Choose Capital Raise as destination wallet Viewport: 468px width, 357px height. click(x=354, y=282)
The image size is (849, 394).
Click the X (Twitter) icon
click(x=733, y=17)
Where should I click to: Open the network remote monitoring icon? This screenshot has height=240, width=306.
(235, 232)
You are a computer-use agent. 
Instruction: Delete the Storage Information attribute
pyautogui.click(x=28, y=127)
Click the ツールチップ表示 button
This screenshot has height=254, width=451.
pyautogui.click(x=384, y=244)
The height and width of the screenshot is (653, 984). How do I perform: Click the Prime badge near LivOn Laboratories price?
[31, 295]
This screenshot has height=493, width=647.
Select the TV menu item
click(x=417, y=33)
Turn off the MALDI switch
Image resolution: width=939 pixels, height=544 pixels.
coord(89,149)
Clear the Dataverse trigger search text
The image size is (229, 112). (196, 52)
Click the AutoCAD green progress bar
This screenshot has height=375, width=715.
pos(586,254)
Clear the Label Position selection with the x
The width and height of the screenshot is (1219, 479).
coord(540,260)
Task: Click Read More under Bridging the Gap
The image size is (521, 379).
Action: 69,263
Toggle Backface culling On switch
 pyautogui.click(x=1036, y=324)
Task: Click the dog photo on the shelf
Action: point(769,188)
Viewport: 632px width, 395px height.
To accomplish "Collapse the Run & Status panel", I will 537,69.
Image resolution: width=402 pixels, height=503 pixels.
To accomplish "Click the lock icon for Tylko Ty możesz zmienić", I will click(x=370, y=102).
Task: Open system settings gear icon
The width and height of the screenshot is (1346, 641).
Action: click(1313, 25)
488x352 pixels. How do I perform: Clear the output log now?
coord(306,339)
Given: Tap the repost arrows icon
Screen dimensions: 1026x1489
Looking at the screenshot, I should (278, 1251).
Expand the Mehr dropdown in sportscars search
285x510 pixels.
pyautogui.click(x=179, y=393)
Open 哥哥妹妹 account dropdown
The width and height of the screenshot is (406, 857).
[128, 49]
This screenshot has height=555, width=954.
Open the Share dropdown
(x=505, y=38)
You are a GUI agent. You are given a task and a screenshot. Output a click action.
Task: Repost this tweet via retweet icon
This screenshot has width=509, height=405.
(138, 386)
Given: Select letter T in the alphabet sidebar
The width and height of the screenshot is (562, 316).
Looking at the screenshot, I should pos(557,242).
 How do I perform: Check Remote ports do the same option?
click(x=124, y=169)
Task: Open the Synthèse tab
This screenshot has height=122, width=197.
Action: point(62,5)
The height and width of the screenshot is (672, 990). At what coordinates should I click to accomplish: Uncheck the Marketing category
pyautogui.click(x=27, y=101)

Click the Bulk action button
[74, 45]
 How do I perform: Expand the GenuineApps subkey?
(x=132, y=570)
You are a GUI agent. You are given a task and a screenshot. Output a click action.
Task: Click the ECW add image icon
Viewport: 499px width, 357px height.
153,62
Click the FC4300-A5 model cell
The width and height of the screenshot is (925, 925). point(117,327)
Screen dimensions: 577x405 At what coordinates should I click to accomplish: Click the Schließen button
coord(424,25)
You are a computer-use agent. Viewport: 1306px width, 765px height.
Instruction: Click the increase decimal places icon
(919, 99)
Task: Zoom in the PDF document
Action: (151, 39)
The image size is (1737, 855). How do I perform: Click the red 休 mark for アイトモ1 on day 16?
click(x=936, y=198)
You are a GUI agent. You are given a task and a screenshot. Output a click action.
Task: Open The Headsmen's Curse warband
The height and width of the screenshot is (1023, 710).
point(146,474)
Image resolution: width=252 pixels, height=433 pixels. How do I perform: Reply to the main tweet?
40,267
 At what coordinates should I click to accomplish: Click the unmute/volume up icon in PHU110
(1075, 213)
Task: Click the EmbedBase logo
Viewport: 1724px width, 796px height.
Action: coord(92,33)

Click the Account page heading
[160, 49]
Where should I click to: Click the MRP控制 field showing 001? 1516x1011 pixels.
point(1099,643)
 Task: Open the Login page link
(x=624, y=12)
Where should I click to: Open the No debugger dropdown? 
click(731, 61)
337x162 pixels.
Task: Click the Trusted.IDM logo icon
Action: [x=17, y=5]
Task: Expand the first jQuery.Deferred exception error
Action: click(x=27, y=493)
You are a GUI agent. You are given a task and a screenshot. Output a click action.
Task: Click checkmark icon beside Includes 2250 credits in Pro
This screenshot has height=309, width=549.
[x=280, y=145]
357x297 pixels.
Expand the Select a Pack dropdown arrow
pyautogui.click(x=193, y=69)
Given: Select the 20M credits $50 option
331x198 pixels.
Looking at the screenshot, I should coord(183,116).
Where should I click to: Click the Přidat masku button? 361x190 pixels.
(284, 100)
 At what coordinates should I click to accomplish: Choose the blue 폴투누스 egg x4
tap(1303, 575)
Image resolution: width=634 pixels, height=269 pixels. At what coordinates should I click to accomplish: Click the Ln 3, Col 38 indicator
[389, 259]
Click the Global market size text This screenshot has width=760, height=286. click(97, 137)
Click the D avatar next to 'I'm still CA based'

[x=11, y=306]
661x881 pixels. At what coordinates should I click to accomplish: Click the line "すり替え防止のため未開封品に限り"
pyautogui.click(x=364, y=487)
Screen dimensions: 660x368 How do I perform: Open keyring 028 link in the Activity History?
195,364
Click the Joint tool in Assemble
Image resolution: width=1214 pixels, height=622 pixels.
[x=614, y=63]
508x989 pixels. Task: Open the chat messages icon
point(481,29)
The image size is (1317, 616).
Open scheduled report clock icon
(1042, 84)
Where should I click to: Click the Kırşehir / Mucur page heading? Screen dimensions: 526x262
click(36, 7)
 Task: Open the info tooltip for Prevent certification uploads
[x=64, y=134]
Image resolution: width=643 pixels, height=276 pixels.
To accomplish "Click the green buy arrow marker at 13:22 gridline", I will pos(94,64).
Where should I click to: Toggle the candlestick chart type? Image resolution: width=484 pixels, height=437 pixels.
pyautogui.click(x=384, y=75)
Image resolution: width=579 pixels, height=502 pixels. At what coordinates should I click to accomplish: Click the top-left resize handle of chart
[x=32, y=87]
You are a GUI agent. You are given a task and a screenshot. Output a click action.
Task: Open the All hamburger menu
________________________________________
> _What to produce_: Transcribe every entry in the listing, word for word.

> _Exercise output_:
Choose Capital Raise as destination wallet Viewport: 468px width, 357px height. click(x=354, y=282)
The image size is (849, 394).
Click the X (Twitter) icon
click(x=733, y=17)
Where should I click to: Open the network remote monitoring icon? This screenshot has height=240, width=306.
(235, 232)
You are a computer-use agent. 
Instruction: Delete the Storage Information attribute
pyautogui.click(x=28, y=127)
Click the ツールチップ表示 button
This screenshot has height=254, width=451.
pyautogui.click(x=384, y=244)
The height and width of the screenshot is (653, 984). How do I perform: Click the Prime badge near LivOn Laboratories price?
[31, 295]
This screenshot has height=493, width=647.
Select the TV menu item
click(x=417, y=33)
Turn off the MALDI switch
Image resolution: width=939 pixels, height=544 pixels.
coord(89,149)
Clear the Dataverse trigger search text
The image size is (229, 112). (196, 52)
Click the AutoCAD green progress bar
This screenshot has height=375, width=715.
pos(586,254)
Clear the Label Position selection with the x
The width and height of the screenshot is (1219, 479).
coord(540,260)
Task: Click Read More under Bridging the Gap
The image size is (521, 379).
Action: 69,263
Toggle Backface culling On switch
 pyautogui.click(x=1036, y=324)
Task: Click the dog photo on the shelf
Action: point(769,188)
Viewport: 632px width, 395px height.
To accomplish "Collapse the Run & Status panel", I will 537,69.
Image resolution: width=402 pixels, height=503 pixels.
To accomplish "Click the lock icon for Tylko Ty możesz zmienić", I will click(x=370, y=102).
Task: Open system settings gear icon
The width and height of the screenshot is (1346, 641).
Action: click(1313, 25)
488x352 pixels. How do I perform: Clear the output log now?
coord(306,339)
Given: Tap the repost arrows icon
Screen dimensions: 1026x1489
Looking at the screenshot, I should (278, 1251).
Expand the Mehr dropdown in sportscars search
285x510 pixels.
pyautogui.click(x=179, y=393)
Open 哥哥妹妹 account dropdown
The width and height of the screenshot is (406, 857).
[128, 49]
This screenshot has height=555, width=954.
Open the Share dropdown
(x=505, y=38)
You are a GUI agent. You are given a task and a screenshot. Output a click action.
Task: Repost this tweet via retweet icon
This screenshot has width=509, height=405.
(138, 386)
Given: Select letter T in the alphabet sidebar
The width and height of the screenshot is (562, 316).
Looking at the screenshot, I should pos(557,242).
 How do I perform: Check Remote ports do the same option?
click(x=124, y=169)
Task: Open the Synthèse tab
This screenshot has height=122, width=197.
Action: point(62,5)
The height and width of the screenshot is (672, 990). At what coordinates should I click to accomplish: Uncheck the Marketing category
pyautogui.click(x=27, y=101)

Click the Bulk action button
[74, 45]
 How do I perform: Expand the GenuineApps subkey?
(x=132, y=570)
You are a GUI agent. You are given a task and a screenshot. Output a click action.
Task: Click the ECW add image icon
Viewport: 499px width, 357px height.
153,62
Click the FC4300-A5 model cell
The width and height of the screenshot is (925, 925). point(117,327)
Screen dimensions: 577x405 At what coordinates should I click to accomplish: Click the Schließen button
coord(424,25)
You are a computer-use agent. Viewport: 1306px width, 765px height.
Instruction: Click the increase decimal places icon
(919, 99)
Task: Zoom in the PDF document
Action: (151, 39)
The image size is (1737, 855). How do I perform: Click the red 休 mark for アイトモ1 on day 16?
click(x=936, y=198)
You are a GUI agent. You are given a task and a screenshot. Output a click action.
Task: Open The Headsmen's Curse warband
The height and width of the screenshot is (1023, 710).
point(146,474)
Image resolution: width=252 pixels, height=433 pixels. How do I perform: Reply to the main tweet?
40,267
 At what coordinates should I click to accomplish: Click the unmute/volume up icon in PHU110
(1075, 213)
Task: Click the EmbedBase logo
Viewport: 1724px width, 796px height.
Action: coord(92,33)

Click the Account page heading
[160, 49]
Where should I click to: Click the MRP控制 field showing 001? 1516x1011 pixels.
point(1099,643)
 Task: Open the Login page link
(x=624, y=12)
Where should I click to: Open the No debugger dropdown? 
click(731, 61)
337x162 pixels.
Task: Click the Trusted.IDM logo icon
Action: [x=17, y=5]
Task: Expand the first jQuery.Deferred exception error
Action: click(x=27, y=493)
You are a GUI agent. You are given a task and a screenshot. Output a click action.
Task: Click checkmark icon beside Includes 2250 credits in Pro
This screenshot has height=309, width=549.
[x=280, y=145]
357x297 pixels.
Expand the Select a Pack dropdown arrow
pyautogui.click(x=193, y=69)
Given: Select the 20M credits $50 option
331x198 pixels.
Looking at the screenshot, I should coord(183,116).
Where should I click to: Click the Přidat masku button? 361x190 pixels.
(284, 100)
 At what coordinates should I click to accomplish: Choose the blue 폴투누스 egg x4
tap(1303, 575)
Image resolution: width=634 pixels, height=269 pixels. At what coordinates should I click to accomplish: Click the Ln 3, Col 38 indicator
[389, 259]
Click the Global market size text This screenshot has width=760, height=286. click(97, 137)
Click the D avatar next to 'I'm still CA based'

[x=11, y=306]
661x881 pixels. At what coordinates should I click to accomplish: Click the line "すり替え防止のため未開封品に限り"
pyautogui.click(x=364, y=487)
Screen dimensions: 660x368 How do I perform: Open keyring 028 link in the Activity History?
195,364
Click the Joint tool in Assemble
Image resolution: width=1214 pixels, height=622 pixels.
[x=614, y=63]
508x989 pixels. Task: Open the chat messages icon
point(481,29)
The image size is (1317, 616).
Open scheduled report clock icon
(1042, 84)
Where should I click to: Click the Kırşehir / Mucur page heading? Screen dimensions: 526x262
click(36, 7)
 Task: Open the info tooltip for Prevent certification uploads
[x=64, y=134]
Image resolution: width=643 pixels, height=276 pixels.
To accomplish "Click the green buy arrow marker at 13:22 gridline", I will pos(94,64).
Where should I click to: Toggle the candlestick chart type? Image resolution: width=484 pixels, height=437 pixels.
pyautogui.click(x=384, y=75)
Image resolution: width=579 pixels, height=502 pixels. At what coordinates should I click to accomplish: Click the top-left resize handle of chart
[x=32, y=87]
You are a GUI agent. You are given a task and a screenshot. Output a click action.
Task: Open the All hamburger menu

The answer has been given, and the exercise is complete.